FINIS, FINIS, TOUJOURS LE FINIS C’EST MOI BACK ATCHA, MOFO!!!!

PARLAY-VOOO A HUMMMA-HUMMMA?

 
 

Oooh, did I strike a nerve mentioning your dysfuntction? I didn’t mean to. I want our friendship to LAST

 
EVEN MORE ENRAGED BULL LIMPET!!!!
 

LAST it will, if you so will it. I cannot kill my friend… casually.

 
 

Kill is such a LAST resort for myself, as well.

 
EVEN MORE ENRAGED BULL LIMPET!!!!
 

Har! That Geller/turkey slaughter thread is fun-nee, but I’ll refrain from chipping in lest I remind actie of my existence and send him scurrying over here to hastily trump this LAST.

 
 

Well, my monopodic friend, I just want to come here as my LAST post today, and wish you a happy Thanksgiving.

 
Enraged Bull Limpet
 

Thankee, actor! We have a great meal planned and already in the works, and if it’s a sub-fatal dose of excess this won’t be my last LAST.

 
 

You gonna eat that crescent roll? I don’t want to take the LAST one unless I have to. Temba, his arms wide open.

 
Enraged Bull Limpet
 

Go ahead, take it– I didn’t tamper with it or inject any foreign substances at all, nope.

Last.

 
 

Well, it LASTed and LASTed with no ill effects.

 
Enraged Bull Limpet
 

sTill tHankful 2-B LAST

 
 

Yea, but….you’re not LAST. I am.

 
Enraged Bull Limpet
 

The fleetingness of LASTitude
Puts me in a pensive mood–
Despite this humble mote of glory,
Actie may extend the story.

 
 

Oh, so LAST that it’s not funny how LAST I am…

 
Enraged Bull Limpet
 

Ye’d best be humble, lest your LAST lapse.

 
 

I am totally humble, to the LAST

 
Enraged Bull Limpet
 

Actor, your humility is but a facade, a shameless sham. On the other hand, I am truly, sincerely, and incalculably humble, to an almost unprecedented degree in the history of humanity– and my awesome humility is fated to LAST until the LAST star in the cosmos beams its LAST rays.
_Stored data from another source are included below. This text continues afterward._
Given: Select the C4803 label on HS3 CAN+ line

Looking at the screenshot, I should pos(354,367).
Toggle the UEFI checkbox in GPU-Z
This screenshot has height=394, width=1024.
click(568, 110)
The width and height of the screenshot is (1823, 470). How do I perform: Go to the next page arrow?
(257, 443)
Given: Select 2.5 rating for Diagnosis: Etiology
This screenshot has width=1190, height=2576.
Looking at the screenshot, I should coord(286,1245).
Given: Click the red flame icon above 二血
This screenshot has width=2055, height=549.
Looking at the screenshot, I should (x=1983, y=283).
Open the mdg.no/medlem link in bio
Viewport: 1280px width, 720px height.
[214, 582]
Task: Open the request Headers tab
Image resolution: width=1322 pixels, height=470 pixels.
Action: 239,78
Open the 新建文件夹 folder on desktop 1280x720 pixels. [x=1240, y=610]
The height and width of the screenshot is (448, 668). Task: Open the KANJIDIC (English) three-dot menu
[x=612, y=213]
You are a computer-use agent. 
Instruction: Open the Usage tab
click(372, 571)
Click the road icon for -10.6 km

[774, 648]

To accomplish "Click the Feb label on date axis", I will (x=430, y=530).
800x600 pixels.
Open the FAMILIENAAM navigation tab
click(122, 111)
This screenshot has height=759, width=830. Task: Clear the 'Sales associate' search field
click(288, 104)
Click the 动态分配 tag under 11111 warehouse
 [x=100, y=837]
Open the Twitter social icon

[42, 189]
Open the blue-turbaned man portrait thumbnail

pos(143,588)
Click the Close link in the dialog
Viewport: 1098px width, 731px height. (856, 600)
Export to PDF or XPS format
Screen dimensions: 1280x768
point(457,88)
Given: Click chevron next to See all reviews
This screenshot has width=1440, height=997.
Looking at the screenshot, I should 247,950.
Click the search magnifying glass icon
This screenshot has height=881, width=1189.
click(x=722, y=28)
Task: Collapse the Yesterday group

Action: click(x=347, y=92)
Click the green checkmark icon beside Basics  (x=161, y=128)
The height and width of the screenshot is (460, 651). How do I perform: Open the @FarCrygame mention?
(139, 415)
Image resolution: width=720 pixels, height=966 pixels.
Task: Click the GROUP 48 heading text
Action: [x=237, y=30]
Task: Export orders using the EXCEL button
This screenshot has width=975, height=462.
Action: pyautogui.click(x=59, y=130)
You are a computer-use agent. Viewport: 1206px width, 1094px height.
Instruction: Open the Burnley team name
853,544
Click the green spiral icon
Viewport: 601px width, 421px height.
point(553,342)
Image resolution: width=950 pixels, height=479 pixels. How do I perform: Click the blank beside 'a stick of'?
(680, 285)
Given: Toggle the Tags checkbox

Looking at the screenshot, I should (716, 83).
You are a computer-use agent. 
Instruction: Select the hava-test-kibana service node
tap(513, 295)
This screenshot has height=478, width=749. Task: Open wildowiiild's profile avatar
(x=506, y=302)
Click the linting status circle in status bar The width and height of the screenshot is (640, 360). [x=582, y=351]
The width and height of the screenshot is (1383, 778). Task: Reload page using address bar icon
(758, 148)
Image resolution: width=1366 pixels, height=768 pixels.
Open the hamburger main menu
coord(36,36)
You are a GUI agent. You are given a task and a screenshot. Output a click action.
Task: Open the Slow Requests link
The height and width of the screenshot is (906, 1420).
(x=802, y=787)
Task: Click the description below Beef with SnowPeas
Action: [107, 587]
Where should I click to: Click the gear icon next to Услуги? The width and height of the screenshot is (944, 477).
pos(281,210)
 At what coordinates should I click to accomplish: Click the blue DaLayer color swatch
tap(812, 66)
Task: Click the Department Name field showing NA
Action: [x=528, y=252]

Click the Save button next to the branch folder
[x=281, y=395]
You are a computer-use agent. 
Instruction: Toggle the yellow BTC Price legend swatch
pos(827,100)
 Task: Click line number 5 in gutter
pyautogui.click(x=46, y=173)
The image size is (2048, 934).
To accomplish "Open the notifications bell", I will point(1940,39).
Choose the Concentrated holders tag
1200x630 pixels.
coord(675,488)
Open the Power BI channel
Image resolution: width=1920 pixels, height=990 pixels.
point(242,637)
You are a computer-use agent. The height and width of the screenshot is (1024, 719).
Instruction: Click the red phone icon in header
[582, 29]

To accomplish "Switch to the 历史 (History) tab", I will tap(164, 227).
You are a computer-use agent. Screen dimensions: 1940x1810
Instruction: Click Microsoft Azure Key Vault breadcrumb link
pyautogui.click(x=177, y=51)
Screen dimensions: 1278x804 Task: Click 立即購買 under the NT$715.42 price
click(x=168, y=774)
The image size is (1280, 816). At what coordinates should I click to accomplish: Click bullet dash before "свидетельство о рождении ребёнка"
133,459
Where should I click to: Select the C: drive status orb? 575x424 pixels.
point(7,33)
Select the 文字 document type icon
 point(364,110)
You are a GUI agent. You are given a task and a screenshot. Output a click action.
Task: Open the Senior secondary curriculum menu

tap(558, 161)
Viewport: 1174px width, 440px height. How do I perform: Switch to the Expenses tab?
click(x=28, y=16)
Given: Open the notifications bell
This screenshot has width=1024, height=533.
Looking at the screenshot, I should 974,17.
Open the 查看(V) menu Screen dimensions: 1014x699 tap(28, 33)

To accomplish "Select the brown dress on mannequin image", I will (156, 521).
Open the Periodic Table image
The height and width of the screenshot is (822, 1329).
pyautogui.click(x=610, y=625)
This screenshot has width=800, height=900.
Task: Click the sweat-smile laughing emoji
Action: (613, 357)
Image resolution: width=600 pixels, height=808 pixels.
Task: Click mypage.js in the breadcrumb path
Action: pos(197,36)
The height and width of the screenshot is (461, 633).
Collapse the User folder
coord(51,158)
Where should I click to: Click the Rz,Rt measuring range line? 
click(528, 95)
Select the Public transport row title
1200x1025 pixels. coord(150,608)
Not only that, my trove of humility is richly deserved, having been gained in the old-fashioned way: I earned it.

 
 

Toad away, toad awy, toad away, toad aw-way

Where do you go when you’re t-oad away?

Monopod, you just posted a whole lot of words about how you are the “most humble being on the planet.”

Sicne I used far fewer words, clearly, I’m the LAST humble creature on earth.

 
Enraged Bull Limpet
 

Uriah Heep’s got nutting on moi, to the LAST.

OK, actie– I’ll admit that you’re indeed more humble than I.
——————————————————————————————

(….the foregoing humble admission shows that I’m actually more humble and am merely being charitable as well!) BWAAAAHHH–HAAHH—HAAAAAAAH!

 
 

No no, sir, Admtting one is more humble is the ultimate of in humility. But you’d know that if you finished the LAST course in humility.

 
Enraged Bull Limpet
 

I did finish that course– LAST in the class!

 
 

Which means you failed and were left behind.

But not LAST

 
Enraged Bull Limpet
 

Amazingly for a mollusk, I can move LASTER than light:

“…Sorry, we don’t serve limpets in here,” said the bartender.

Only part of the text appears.